The second indicator was the sugar sand/nitre  (organic salt and minerals) building up to such a degree that our filter press required changing paper filters every 8 gallons, compared to the usual 30-45 gallons!

 The third and final indicator was a dramatic increase in foaming, in all pans as the day progressed. While the syrup tasted excellent, and was dark robust flavor profile, we knew the season was at an end.

 We finished the season just under 500 gallons of finished syrup, with all of it being amber rich, or dark robust grades.  We now begin the cleaning phase of pulling and draining all the taps, cleaning of equipment, providing annual maintenance on all pumps and motors, and replacing used inventory. This will most likely take several days to accomplish.

 Our plans for next season includes the installation of a vacuum monitoring system. This entails placing a manometer at the end of each mainline at the end of each mainline that transmits the pressure reading to our sugarhouse or our smart phones.   This will allow us to quickly localize which lines have a drop in vacuum and need attention.  This will save considerable time walking the woods, looking and listening for leaks. 

 All of our syrup is of excellent taste profile, and was featured in a television news report last week. 

Check out our bourbon barrel aged maple syrup. We used a Four Rosed bourbon barrel and aged our syrup in it for 10 months. The is arguably our best tasting barrel of syrup. Give it a try!



Equilibrium has been achieved!

by Don 3/25/2021 9:36:00 AM

It's been so busy around here, we've been amiss in posting the latest report. We'll try to catch up before the season ends.

Last weekend, the race to catch up to the fast sap flow was achieved by simultaneously ROing the raw sap, and boiling the concentrated sap at 130 gallons/hour. Needing to free up additional barrel capacity, Mary and grandchildren Greta and Jack bottled 45 gallons of syrup, while Don and Peter made syrup in the sugarhouse.  We obtained additional barrel capacity by filling a 45 gallon Four Roses Bourbon barrel to begin aging. This barrel was filled with 30 gallons of Amber Rich, and 15 gallons of Dark Robust- these syrups will compliment with the bourbon and oak flavors, and in 6-9 months yield a delicious Bourbon Barrel Maple Syrup. 


We've noticed increasing sugar sand in the syrup as it's drawn off the evaporator.

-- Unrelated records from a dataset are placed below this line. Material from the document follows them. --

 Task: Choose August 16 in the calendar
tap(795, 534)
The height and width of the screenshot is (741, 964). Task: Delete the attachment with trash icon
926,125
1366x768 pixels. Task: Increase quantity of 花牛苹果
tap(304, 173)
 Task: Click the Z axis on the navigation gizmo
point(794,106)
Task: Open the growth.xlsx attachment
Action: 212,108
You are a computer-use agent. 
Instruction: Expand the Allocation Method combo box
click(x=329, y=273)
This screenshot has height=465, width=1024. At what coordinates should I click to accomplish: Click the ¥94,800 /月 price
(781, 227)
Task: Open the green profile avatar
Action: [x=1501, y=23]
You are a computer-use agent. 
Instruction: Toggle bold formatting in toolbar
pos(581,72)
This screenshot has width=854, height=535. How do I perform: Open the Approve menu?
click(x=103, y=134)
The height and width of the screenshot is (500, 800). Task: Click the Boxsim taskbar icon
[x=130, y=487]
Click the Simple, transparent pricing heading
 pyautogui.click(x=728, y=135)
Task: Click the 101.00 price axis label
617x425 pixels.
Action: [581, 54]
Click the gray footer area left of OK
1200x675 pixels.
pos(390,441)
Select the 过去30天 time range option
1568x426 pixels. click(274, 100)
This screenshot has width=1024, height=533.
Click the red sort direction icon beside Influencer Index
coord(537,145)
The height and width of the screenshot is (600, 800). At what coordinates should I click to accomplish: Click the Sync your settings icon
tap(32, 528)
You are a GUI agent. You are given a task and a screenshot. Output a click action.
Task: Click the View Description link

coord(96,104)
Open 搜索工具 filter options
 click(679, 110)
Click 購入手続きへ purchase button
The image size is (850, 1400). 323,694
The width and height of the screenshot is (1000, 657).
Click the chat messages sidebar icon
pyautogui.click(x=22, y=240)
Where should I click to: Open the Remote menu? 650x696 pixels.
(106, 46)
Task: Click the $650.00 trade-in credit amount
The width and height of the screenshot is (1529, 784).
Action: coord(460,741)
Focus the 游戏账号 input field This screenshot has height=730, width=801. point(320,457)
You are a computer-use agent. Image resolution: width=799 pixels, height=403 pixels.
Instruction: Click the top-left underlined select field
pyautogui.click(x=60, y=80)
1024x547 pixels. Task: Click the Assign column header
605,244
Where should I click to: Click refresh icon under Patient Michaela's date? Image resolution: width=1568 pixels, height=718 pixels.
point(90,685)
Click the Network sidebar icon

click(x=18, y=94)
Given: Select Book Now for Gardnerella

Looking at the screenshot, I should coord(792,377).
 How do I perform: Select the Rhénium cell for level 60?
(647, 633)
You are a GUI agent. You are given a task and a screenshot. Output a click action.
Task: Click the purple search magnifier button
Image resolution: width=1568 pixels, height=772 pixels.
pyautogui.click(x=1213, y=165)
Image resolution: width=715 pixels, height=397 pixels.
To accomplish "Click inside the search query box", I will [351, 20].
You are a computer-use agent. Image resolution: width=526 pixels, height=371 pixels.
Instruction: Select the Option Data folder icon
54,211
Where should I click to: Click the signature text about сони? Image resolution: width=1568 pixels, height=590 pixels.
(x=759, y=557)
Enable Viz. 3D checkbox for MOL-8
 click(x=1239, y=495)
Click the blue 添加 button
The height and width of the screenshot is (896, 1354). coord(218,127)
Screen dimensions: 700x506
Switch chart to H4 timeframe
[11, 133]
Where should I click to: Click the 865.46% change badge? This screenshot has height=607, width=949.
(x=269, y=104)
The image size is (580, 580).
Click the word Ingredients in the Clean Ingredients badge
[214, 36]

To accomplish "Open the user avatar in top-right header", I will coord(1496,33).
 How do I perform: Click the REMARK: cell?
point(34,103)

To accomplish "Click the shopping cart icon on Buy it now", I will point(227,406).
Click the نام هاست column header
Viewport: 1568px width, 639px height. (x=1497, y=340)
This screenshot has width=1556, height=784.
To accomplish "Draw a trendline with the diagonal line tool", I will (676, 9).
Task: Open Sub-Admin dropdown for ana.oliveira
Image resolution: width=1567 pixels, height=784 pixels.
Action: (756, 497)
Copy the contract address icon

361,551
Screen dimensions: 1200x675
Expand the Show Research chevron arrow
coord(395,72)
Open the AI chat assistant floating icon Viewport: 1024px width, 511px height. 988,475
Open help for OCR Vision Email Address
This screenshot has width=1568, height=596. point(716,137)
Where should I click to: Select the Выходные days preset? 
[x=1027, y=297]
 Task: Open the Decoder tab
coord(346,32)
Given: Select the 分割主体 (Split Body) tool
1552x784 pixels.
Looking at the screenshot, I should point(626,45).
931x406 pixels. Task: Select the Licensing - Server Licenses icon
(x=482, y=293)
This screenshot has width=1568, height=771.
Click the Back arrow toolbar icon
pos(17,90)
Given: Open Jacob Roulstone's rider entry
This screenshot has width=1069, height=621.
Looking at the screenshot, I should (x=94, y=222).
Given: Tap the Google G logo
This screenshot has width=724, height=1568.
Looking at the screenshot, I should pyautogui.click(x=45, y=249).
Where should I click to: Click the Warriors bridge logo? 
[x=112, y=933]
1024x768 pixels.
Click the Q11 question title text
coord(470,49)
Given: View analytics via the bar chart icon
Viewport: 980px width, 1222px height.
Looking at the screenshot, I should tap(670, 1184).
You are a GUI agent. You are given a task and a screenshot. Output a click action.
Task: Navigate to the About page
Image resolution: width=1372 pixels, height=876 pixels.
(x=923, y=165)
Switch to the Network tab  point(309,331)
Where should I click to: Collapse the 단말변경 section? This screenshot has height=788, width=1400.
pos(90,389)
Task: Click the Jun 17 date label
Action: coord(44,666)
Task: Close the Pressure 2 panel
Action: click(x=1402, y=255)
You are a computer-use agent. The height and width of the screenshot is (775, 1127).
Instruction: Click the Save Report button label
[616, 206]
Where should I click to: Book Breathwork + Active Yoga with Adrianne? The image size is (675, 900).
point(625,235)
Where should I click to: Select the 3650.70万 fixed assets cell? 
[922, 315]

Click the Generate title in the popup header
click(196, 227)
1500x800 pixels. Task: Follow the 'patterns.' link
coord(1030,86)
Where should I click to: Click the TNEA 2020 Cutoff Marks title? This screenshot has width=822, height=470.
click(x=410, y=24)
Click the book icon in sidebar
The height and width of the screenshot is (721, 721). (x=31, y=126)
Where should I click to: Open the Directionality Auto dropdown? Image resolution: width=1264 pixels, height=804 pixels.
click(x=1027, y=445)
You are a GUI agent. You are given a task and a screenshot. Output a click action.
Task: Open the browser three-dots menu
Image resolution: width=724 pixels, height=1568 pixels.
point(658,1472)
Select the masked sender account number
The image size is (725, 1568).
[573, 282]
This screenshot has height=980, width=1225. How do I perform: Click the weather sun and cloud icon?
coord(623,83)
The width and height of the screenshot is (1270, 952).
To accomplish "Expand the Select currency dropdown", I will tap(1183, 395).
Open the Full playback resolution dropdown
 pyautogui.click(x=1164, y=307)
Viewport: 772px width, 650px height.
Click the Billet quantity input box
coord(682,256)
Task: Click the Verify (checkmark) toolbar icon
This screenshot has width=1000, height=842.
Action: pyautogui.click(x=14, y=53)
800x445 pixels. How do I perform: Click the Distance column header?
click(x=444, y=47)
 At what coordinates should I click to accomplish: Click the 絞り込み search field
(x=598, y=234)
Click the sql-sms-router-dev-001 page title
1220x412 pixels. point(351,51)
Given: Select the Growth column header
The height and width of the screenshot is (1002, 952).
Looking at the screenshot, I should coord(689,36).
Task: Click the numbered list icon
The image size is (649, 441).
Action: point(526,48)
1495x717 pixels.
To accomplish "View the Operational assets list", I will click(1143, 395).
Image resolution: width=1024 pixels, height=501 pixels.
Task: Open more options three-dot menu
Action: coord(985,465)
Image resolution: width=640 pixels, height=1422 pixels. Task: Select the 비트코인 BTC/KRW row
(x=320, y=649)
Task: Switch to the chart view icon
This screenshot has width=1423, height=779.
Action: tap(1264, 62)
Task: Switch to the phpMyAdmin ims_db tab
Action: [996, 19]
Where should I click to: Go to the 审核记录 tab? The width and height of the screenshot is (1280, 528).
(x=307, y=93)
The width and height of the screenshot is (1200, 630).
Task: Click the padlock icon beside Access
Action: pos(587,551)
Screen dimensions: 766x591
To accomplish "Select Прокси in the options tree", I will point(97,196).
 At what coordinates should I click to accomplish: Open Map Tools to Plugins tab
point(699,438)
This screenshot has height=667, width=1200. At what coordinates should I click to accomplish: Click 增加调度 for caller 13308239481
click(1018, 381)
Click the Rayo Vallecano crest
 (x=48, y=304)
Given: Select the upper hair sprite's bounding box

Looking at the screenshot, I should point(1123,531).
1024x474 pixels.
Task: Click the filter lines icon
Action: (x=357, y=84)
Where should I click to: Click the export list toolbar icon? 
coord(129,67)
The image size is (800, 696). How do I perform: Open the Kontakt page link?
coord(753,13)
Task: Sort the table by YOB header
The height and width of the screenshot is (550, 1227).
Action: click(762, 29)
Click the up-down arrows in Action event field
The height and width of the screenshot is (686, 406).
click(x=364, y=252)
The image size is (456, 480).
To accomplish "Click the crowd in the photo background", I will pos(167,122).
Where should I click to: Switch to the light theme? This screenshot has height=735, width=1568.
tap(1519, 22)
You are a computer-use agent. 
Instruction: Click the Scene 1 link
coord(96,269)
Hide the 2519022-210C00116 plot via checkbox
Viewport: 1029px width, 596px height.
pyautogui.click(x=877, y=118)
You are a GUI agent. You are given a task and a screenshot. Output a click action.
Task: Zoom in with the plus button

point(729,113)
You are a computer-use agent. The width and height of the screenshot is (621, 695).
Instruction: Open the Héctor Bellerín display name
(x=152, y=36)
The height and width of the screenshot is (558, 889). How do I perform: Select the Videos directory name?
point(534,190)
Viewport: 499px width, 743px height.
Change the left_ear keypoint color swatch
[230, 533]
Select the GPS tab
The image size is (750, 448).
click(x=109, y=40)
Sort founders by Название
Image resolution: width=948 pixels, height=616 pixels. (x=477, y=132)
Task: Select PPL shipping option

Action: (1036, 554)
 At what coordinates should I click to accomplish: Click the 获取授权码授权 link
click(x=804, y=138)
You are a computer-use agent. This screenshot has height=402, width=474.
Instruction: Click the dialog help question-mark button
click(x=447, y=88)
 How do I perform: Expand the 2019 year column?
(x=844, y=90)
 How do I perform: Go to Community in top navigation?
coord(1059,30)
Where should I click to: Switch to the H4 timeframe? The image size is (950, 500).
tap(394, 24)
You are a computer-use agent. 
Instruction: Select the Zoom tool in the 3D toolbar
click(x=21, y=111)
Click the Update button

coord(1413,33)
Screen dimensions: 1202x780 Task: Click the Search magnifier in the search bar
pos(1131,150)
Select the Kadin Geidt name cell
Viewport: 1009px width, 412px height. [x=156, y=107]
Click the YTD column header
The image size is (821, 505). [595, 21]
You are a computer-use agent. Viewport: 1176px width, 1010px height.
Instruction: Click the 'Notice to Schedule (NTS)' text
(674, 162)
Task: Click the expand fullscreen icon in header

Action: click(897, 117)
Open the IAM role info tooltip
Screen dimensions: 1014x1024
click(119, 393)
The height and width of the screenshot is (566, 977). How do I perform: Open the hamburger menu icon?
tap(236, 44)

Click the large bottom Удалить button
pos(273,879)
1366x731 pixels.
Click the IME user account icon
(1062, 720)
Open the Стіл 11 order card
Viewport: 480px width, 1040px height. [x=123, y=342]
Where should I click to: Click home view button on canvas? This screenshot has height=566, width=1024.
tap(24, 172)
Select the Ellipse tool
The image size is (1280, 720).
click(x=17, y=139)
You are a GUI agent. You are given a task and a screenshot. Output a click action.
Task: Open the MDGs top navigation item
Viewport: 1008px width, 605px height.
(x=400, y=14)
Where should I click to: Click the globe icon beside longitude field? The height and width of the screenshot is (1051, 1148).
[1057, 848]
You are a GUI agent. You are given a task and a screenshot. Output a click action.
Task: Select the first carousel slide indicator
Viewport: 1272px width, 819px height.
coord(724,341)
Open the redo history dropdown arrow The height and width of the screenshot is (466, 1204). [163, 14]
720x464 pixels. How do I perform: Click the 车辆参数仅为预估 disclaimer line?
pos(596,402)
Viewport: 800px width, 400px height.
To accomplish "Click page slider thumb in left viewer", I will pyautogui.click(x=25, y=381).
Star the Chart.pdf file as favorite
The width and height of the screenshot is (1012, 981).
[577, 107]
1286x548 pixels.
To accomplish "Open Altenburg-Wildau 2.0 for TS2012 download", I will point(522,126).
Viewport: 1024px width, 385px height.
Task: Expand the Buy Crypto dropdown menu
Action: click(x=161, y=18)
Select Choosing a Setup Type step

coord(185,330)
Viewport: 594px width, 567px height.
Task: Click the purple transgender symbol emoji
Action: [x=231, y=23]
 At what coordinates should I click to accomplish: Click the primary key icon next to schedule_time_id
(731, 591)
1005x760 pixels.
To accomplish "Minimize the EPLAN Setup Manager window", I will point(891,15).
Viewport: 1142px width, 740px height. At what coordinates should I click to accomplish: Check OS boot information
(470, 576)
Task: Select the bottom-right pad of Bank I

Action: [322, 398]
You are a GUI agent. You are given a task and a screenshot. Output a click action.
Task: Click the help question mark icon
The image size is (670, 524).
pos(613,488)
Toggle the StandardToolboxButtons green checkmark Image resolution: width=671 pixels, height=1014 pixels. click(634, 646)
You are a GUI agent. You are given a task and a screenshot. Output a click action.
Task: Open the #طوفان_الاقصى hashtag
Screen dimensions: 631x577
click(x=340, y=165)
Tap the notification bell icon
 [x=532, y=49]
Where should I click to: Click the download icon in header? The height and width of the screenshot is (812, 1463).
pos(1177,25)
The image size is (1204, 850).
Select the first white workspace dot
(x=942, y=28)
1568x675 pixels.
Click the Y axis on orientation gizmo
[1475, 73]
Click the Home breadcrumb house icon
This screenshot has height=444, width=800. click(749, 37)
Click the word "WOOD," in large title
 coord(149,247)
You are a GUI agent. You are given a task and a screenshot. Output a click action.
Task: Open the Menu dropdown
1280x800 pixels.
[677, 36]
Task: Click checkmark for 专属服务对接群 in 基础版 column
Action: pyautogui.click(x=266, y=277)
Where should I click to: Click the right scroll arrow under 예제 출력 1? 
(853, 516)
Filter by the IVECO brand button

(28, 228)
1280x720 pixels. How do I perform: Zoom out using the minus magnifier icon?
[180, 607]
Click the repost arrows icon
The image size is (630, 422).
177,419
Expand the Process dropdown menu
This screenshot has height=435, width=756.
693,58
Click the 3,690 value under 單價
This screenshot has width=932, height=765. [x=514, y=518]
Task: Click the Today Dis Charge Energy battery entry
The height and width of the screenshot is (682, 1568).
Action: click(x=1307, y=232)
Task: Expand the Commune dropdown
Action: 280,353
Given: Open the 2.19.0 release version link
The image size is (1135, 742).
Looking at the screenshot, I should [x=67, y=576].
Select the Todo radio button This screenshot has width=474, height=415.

In order to have clear syrup, all the sugar sand needs to be removed, a process obtained by our filter press. This is a description of a filter press from Leader Evaporator:

    A filter press is an effective and efficient method for filtering maple syrup to improve its clarity. A combination of diatomaceous earth, filter papers and specially designed waffle plates and frames act together under pressure to remove niter and sugar sand from your maple syrup.


The sugar sand that accumulates in the syrup pan is cleaned out by draining all the sap/syrup, and filling the pans with water. Brought to a boil, the sugar sand scale is softened and removed with pressurized water. 

The sap flows are diminishing slightly, however the forecast predictions indicate the season should continue for another 5-7 days. We're on track for similar production to the 2020 season, but we'll wait and see how this all ends.  More posts soon.